Gigamon SSL Session Syslog

[cchansk]

Was the issue replicated by support?
n/a
What is the sc4s version ?
2.49.8
Is there a pcap available?
Can be made available
Is the issue related to the environment of the customer or Software related issue?
No
Is it related to Data loss, please explain ?
Protocol? Hardware specs?
No
Last chance index/Fallback index?
No
Is the issue related to local customization?
No
Do we have all the default indexes created?
Yes
Describe the bug
This issue was reported in #1833, but it was recently closed. However, the issue still exists and never worked on.

Recently, after restarting the service and updating to a new version (2.35.0), I started seeing having certain issues with my Gigamon SSL session logs where 8 different devices with different source IPs are showing up with host=sep. They host field used to show up with the source IP. I tried modifying the host.csv file and adding the SC4S_USE_REVERSE_DNS variable to see if I can manually change it to a name, but had no luck.

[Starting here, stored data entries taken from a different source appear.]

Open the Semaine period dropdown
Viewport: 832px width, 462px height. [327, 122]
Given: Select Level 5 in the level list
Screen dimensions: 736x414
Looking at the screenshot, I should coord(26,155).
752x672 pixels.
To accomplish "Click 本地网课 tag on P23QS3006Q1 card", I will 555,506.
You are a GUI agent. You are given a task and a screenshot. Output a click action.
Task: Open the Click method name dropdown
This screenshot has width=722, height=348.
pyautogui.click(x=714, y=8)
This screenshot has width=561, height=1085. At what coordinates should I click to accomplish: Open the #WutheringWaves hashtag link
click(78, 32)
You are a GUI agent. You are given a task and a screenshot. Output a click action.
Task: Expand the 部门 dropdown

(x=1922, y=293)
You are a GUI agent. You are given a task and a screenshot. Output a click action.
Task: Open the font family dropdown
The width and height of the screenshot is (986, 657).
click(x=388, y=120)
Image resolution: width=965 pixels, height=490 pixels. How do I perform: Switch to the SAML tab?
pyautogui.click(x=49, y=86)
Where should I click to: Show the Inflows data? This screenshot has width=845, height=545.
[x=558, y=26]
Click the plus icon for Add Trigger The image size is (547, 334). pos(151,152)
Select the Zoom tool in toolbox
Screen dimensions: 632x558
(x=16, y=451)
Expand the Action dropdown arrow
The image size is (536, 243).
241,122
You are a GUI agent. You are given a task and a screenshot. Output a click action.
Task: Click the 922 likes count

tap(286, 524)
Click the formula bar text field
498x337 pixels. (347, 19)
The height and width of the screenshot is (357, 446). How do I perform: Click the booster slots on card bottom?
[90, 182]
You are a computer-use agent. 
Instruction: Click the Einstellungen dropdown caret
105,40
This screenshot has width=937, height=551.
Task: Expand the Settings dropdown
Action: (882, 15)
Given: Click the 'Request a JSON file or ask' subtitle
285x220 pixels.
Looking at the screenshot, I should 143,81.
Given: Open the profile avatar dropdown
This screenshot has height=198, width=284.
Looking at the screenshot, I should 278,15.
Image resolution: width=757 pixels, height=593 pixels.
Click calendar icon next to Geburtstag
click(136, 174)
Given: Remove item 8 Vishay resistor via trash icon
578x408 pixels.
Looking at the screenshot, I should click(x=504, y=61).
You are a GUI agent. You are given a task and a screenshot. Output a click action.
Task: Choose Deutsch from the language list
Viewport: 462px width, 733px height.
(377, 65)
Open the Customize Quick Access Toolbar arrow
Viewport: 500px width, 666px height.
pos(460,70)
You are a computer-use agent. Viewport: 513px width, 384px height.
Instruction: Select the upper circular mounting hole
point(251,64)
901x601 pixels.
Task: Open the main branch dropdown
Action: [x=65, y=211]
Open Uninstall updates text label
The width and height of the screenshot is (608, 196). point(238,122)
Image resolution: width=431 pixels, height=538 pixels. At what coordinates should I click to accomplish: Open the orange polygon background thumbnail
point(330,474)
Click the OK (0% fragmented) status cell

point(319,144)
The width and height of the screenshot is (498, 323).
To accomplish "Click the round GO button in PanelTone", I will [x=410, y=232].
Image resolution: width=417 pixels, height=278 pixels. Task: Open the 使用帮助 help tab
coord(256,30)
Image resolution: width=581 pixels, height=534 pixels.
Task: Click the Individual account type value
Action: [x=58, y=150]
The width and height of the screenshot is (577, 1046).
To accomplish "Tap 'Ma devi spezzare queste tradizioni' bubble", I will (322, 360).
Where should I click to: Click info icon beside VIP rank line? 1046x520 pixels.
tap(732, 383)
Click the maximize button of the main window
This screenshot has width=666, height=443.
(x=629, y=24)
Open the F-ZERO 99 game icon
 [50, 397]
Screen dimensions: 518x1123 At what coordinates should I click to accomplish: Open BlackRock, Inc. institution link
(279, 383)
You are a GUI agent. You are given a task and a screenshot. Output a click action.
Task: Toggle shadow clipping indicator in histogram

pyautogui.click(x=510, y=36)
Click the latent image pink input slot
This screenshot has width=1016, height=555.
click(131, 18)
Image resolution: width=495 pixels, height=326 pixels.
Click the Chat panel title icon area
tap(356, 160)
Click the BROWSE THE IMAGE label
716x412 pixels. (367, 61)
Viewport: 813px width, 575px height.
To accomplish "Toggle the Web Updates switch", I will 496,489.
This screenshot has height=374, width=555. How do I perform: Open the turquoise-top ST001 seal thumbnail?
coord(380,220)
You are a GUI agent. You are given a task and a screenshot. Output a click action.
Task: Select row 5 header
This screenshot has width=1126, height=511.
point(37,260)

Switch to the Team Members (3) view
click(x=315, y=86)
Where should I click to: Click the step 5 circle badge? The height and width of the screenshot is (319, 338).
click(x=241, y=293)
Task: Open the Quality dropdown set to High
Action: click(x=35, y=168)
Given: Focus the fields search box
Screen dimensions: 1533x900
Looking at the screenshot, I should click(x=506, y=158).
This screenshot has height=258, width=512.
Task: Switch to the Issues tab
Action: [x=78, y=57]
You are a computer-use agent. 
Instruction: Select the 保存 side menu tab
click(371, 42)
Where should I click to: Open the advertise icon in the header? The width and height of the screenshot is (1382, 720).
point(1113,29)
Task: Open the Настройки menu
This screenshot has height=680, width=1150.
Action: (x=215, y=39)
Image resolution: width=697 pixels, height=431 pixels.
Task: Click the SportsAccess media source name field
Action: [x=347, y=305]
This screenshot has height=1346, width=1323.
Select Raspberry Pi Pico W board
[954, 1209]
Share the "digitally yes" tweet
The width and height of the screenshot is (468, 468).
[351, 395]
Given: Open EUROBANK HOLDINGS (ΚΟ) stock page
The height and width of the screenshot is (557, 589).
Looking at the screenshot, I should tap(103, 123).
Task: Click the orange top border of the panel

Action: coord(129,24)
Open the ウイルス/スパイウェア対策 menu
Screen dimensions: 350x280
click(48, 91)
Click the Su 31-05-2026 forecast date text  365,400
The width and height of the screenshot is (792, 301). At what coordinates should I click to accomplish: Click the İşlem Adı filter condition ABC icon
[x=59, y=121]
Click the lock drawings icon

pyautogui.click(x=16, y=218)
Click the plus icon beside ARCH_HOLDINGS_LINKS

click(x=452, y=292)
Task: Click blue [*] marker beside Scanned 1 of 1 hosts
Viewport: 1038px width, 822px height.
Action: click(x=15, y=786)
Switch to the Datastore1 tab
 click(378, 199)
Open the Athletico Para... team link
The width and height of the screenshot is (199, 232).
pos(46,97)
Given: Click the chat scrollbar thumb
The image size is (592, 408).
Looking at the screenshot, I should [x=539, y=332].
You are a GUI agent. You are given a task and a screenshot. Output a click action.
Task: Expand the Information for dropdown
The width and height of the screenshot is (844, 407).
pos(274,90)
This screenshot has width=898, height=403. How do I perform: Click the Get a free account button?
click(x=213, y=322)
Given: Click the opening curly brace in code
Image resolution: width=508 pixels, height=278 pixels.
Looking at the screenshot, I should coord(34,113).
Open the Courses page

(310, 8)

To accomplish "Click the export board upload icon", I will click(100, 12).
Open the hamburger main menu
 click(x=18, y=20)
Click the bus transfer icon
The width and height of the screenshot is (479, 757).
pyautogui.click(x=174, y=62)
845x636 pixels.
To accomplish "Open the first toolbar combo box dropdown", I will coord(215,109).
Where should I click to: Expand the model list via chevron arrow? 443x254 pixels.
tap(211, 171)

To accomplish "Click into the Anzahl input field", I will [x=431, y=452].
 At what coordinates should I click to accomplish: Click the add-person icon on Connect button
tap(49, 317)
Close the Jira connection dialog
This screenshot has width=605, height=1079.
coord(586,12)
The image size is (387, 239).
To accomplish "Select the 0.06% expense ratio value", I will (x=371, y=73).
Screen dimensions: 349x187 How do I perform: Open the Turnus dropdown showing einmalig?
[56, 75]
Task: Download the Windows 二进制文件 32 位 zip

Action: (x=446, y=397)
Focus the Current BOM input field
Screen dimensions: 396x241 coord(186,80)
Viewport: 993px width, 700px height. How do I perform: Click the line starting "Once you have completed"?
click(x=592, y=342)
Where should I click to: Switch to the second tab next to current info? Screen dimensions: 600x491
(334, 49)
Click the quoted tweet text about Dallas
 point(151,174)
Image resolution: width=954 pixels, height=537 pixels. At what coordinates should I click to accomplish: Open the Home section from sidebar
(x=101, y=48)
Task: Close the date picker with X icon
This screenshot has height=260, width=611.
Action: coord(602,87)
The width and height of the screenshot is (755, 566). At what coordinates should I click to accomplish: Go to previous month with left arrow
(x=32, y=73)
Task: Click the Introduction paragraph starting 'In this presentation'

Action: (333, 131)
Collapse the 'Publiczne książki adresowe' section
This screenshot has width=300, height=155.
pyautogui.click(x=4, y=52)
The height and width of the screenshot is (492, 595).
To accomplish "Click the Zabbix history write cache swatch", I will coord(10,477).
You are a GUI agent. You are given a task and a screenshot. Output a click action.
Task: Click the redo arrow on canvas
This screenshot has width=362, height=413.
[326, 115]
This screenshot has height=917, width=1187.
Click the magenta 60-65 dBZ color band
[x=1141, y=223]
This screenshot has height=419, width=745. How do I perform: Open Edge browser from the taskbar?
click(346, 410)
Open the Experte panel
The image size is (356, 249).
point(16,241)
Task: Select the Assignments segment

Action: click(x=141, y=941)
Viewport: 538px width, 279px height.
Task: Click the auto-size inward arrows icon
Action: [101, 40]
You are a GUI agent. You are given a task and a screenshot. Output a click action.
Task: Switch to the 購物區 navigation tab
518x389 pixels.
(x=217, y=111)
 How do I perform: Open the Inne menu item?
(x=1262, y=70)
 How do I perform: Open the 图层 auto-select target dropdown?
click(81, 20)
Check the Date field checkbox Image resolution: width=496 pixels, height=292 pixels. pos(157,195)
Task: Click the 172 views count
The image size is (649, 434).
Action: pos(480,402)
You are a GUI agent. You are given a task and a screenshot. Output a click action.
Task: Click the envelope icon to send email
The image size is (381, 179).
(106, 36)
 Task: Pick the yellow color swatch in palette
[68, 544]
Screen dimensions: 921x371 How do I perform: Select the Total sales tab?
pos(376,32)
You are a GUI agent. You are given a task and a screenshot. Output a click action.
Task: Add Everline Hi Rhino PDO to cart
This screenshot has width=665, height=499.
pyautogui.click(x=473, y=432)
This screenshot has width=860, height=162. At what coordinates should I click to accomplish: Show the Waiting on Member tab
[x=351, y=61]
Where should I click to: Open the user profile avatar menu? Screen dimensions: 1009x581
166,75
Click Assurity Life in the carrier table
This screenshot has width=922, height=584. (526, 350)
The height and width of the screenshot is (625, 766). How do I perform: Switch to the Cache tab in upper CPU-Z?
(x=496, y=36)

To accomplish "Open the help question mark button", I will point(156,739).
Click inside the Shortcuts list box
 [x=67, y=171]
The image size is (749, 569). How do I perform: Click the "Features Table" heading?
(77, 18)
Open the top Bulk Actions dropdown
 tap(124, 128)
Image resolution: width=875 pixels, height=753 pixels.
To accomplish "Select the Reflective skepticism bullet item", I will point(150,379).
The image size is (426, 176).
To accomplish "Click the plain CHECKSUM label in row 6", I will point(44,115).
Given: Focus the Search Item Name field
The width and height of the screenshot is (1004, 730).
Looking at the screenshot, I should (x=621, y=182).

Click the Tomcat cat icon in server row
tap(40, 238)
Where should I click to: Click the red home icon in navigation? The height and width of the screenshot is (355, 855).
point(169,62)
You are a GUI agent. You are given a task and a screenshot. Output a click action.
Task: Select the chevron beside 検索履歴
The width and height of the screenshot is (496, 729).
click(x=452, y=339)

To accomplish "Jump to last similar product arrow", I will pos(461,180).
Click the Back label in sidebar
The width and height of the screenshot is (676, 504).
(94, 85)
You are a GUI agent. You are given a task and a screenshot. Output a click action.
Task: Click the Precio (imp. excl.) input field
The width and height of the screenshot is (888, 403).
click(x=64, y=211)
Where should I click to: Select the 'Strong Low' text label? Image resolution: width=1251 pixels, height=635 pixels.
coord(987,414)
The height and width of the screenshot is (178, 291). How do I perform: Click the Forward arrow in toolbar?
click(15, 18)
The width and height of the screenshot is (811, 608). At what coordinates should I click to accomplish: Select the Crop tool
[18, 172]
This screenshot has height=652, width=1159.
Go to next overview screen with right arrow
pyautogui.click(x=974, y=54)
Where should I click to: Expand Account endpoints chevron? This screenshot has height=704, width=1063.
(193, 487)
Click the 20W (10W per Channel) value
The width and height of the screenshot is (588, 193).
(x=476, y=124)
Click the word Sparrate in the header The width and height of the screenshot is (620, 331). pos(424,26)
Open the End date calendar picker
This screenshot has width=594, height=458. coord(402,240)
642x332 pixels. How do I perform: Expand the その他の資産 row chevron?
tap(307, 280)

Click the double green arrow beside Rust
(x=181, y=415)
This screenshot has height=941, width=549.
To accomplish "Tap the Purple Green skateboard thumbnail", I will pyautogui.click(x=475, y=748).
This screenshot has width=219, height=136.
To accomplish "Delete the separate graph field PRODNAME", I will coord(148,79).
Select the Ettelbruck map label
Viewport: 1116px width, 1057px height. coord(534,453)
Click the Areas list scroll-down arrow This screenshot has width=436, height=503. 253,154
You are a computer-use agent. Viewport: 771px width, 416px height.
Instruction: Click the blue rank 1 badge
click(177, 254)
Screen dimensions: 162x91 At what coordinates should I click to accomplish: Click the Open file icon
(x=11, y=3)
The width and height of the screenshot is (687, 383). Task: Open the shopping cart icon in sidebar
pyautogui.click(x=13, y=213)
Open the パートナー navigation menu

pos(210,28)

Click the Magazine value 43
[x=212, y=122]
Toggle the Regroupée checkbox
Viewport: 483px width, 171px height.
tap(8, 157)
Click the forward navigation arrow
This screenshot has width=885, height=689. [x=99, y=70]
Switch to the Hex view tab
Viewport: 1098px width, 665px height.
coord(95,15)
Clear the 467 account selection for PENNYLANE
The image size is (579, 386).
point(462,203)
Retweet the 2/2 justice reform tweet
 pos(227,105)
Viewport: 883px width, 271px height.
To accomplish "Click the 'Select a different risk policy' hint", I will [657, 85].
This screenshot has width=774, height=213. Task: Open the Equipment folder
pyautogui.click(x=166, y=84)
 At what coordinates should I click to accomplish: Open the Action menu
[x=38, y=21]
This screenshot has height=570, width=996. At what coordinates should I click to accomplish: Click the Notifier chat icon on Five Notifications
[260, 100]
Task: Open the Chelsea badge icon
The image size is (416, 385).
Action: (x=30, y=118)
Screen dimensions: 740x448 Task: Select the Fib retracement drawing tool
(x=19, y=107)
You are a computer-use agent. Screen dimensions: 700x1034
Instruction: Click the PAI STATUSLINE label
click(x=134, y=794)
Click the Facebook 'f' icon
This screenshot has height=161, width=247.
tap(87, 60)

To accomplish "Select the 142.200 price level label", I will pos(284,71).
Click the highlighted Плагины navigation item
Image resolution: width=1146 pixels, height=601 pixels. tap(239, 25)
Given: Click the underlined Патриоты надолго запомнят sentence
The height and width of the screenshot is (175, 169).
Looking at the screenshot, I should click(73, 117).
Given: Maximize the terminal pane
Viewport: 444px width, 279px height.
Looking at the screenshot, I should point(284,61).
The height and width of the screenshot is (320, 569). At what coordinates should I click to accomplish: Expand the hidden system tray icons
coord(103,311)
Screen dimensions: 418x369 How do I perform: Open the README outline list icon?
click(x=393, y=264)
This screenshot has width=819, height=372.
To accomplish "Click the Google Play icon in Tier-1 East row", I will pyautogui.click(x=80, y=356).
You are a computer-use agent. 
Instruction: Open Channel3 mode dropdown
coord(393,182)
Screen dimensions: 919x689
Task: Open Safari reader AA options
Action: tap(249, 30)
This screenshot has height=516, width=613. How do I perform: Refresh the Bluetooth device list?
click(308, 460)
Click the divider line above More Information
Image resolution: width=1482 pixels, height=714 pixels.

Wanted to see if anyone knows why that'd be happening.

Below is what some events look like:

Wed CEF:0|Gigamon|HC1|5.15.01|1002|SESSION_DECRYPT|6|src=10.40.24.148 dst=138.113.112.18 spt=53699 dpt=443 vlan=100 dhost=newseu.cgtn.com cs1Label=Certificate Subject cs1=*.cgtn.com cs2Label=Certificate Issuer cs2=Zscaler Intermediate Root CA (zscloud.net) (t) cs3Label=Cipher Suite cs3=TLS_AES_256_GCM_SHA384 proto=TLS/SSL outbound GigamonIsslTLSVersion=TLSv1.3 GigamonIsslCertStatus=Valid

Wed CEF:0|Gigamon|HC1|5.15.01|1001|SESSION_NO_DECRYPT|6|src=10.40.200.62 dst=20.106.86.13 spt=63240 dpt=443 vlan=100 dhost=settings-win.data.microsoft.com proto=TLS/SSL reason=Policy
giga.txt

To Reproduce
Send Gigamon SSL traffic logs to SC4S

[rjha-splunk]

Please do following as workaround to fix this :

Check the sourceip of the device from the splunk UI that will be sourceIP sc4s_fromhostip and check as sc4s_vendor , we will be using both fields.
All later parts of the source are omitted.